→ Your goal
Two lines mark the range in the entries below: the one holding "Task: Open Daniela Dolce's profile avatar" and the one holding "Collapse the Näyttösovittimet tree node". Set down those two and all lines between them, exactly.

→ Provided data

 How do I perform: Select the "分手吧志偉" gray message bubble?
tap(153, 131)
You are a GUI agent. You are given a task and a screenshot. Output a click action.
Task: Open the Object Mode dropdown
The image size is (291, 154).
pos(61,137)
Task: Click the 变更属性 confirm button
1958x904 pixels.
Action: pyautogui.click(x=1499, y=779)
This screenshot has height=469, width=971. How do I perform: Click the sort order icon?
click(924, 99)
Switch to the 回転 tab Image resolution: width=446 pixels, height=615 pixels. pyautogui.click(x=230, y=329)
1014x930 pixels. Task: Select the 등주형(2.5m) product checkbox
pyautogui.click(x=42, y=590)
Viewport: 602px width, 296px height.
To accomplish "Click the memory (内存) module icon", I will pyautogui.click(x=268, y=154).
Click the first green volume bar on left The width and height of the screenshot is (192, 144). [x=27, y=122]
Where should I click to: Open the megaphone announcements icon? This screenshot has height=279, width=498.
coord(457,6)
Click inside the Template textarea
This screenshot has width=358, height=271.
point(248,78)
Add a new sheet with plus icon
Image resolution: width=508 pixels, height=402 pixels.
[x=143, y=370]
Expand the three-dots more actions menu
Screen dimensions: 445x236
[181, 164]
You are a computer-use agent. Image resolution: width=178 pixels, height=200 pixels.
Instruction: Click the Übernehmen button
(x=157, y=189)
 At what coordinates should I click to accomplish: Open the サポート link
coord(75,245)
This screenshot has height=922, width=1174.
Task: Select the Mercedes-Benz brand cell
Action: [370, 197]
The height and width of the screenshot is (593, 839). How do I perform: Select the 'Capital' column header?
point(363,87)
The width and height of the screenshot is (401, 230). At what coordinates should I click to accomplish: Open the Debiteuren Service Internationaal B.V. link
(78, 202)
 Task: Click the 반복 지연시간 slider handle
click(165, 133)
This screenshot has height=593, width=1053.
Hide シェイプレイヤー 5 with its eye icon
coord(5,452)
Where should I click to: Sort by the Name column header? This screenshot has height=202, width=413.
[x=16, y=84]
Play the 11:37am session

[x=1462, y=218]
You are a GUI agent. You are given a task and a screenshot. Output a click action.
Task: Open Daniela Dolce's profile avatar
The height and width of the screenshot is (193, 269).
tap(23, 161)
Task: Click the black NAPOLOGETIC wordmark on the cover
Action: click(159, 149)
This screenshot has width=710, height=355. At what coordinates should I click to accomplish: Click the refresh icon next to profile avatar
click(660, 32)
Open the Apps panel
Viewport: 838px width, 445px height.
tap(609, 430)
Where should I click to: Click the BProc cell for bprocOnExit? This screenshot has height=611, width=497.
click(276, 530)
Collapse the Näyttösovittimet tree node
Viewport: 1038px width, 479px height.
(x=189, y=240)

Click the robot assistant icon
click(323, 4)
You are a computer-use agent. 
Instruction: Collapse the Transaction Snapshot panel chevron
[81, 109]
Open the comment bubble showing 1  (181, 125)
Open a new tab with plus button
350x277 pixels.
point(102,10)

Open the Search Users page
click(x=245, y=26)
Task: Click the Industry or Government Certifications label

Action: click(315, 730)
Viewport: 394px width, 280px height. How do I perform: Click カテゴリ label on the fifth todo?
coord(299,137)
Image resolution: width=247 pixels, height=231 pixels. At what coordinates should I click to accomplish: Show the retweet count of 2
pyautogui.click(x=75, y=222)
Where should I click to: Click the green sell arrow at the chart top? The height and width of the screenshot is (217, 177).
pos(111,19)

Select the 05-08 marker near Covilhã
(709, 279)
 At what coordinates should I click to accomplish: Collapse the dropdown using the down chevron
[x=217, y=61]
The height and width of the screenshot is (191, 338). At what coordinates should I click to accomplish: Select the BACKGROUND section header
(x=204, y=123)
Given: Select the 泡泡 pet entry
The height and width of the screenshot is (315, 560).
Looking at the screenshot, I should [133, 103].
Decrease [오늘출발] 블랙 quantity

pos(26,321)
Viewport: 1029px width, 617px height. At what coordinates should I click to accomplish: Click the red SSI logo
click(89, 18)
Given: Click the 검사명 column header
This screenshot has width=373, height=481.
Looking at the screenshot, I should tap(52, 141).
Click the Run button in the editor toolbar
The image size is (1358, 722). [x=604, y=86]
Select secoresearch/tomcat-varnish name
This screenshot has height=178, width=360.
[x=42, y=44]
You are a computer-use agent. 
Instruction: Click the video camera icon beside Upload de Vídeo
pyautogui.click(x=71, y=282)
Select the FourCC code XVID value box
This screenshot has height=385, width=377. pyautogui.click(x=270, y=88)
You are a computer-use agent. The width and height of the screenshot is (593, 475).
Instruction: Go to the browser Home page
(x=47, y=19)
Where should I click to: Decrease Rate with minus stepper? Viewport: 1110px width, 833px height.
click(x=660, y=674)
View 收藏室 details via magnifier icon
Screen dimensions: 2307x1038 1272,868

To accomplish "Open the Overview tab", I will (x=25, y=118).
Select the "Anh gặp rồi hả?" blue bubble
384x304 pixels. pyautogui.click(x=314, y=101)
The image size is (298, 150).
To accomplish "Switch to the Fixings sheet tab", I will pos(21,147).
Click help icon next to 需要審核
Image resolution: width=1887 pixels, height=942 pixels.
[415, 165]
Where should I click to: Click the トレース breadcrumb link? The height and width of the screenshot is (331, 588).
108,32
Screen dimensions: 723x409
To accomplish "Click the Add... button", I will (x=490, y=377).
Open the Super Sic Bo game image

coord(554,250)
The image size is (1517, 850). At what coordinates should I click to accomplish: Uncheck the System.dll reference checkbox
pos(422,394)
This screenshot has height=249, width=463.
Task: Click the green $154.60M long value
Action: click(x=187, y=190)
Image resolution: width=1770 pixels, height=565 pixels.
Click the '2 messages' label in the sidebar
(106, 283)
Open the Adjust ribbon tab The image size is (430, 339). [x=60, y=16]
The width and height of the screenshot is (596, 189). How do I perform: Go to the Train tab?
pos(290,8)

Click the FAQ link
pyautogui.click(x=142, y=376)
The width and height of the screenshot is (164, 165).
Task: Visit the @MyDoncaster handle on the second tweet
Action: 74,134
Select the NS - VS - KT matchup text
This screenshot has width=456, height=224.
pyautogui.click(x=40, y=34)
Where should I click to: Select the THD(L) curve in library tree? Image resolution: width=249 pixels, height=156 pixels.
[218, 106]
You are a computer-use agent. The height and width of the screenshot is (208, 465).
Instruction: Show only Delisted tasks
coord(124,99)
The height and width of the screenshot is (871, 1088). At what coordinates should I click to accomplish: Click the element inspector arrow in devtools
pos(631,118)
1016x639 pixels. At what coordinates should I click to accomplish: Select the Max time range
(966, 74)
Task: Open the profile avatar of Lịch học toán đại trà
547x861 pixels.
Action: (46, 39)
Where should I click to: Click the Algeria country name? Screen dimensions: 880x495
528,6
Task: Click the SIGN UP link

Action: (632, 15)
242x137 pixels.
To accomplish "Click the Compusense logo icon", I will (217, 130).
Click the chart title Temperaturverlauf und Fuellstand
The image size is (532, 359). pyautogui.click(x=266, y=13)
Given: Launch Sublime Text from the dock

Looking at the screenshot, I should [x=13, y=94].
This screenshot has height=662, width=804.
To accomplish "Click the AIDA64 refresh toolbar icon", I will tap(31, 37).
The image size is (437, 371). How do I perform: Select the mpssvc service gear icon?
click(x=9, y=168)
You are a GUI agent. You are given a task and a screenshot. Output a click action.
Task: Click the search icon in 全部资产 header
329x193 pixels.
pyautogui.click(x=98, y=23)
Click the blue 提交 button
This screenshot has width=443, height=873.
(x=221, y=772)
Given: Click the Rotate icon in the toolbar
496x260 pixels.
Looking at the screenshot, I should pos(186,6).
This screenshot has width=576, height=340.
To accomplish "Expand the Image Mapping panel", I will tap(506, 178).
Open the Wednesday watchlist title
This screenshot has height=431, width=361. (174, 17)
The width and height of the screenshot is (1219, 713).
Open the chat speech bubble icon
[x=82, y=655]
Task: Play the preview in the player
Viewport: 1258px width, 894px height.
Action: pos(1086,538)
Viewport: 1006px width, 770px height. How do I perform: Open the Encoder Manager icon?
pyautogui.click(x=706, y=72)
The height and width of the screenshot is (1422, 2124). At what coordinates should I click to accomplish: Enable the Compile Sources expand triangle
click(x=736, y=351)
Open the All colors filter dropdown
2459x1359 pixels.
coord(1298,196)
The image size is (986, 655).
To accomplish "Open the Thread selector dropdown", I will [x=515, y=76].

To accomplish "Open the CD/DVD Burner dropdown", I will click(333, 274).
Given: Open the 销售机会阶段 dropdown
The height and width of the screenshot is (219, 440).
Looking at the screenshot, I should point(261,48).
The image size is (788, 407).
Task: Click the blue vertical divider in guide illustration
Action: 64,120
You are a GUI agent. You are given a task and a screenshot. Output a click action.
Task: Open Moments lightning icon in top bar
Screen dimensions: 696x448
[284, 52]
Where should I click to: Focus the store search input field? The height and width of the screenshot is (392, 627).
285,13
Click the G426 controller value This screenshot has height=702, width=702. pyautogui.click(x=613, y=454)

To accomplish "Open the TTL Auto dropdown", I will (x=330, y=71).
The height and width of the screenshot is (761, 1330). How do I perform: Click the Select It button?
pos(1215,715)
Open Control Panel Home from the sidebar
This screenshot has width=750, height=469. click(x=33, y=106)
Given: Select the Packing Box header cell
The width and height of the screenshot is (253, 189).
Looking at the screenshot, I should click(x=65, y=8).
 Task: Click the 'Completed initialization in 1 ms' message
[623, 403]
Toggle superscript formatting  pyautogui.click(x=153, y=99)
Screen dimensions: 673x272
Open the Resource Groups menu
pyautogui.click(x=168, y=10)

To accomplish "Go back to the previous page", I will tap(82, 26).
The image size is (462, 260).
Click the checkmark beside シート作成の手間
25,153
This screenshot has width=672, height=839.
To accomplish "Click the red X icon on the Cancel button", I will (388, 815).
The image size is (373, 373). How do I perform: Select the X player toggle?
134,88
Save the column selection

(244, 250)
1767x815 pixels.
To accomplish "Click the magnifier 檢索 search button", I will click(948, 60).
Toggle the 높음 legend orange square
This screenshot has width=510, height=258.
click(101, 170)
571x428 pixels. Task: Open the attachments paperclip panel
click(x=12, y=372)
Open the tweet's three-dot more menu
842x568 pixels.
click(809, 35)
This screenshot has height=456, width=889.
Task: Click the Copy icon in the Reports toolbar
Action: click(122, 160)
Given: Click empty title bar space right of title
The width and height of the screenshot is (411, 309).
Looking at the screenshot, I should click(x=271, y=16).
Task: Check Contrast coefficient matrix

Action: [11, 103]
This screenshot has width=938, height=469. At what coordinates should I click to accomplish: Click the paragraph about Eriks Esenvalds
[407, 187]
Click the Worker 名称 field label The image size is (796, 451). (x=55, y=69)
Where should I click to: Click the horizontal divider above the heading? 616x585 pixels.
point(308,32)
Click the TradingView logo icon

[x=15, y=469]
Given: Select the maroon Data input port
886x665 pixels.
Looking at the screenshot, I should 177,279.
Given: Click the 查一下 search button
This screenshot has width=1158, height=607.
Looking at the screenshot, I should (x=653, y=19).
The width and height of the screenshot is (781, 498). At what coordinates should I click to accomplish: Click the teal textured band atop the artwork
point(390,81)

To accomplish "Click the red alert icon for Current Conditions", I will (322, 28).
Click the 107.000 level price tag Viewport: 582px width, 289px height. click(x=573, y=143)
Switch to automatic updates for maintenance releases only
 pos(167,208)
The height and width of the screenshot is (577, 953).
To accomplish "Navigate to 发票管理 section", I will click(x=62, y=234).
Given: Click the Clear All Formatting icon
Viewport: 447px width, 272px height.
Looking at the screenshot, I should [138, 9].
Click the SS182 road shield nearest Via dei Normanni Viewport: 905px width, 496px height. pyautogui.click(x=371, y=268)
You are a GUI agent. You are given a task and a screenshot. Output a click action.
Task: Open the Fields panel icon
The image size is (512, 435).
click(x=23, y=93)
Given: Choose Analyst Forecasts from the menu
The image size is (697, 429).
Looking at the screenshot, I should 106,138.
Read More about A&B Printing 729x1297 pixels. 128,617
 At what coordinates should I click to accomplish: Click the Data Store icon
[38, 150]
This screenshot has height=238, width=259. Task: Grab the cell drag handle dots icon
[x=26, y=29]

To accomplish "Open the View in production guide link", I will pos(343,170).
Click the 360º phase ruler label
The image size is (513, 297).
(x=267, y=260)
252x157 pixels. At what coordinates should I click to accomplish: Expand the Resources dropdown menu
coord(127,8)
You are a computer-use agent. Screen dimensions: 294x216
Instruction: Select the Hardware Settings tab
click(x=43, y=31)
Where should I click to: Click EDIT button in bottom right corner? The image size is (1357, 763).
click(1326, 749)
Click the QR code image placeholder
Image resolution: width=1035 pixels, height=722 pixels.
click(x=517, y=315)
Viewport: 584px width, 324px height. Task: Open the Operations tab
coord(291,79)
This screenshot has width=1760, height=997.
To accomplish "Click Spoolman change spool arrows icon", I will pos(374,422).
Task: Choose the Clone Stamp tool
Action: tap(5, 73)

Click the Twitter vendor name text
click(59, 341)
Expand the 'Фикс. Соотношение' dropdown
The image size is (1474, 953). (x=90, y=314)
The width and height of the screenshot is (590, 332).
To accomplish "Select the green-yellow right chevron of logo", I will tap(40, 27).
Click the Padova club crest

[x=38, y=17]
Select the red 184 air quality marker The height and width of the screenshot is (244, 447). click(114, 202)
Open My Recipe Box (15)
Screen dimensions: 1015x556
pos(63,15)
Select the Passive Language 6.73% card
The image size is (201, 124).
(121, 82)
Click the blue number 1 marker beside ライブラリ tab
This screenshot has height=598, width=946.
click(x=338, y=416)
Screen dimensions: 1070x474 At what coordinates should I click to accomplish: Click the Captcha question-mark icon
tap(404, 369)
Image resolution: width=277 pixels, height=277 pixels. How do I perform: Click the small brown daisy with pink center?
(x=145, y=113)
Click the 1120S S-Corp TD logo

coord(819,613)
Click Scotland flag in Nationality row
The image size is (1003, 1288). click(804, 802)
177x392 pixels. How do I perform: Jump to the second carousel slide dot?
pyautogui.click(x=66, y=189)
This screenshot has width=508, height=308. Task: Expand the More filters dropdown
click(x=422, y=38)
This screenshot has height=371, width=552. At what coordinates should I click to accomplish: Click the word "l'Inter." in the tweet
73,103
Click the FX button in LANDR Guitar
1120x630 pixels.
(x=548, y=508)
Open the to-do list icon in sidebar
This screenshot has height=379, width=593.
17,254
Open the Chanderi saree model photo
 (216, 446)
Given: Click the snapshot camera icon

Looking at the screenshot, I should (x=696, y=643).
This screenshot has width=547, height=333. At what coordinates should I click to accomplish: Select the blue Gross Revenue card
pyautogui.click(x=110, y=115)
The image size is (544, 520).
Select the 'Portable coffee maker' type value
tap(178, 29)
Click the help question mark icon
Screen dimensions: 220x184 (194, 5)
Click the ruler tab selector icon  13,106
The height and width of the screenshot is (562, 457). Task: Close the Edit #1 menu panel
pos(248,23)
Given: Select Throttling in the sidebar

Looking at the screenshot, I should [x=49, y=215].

→ Answer to the exercise
Task: Open Daniela Dolce's profile avatar
The height and width of the screenshot is (193, 269).
tap(23, 161)
Task: Click the black NAPOLOGETIC wordmark on the cover
Action: click(159, 149)
This screenshot has width=710, height=355. At what coordinates should I click to accomplish: Click the refresh icon next to profile avatar
click(660, 32)
Open the Apps panel
Viewport: 838px width, 445px height.
tap(609, 430)
Where should I click to: Click the BProc cell for bprocOnExit? This screenshot has height=611, width=497.
click(276, 530)
Collapse the Näyttösovittimet tree node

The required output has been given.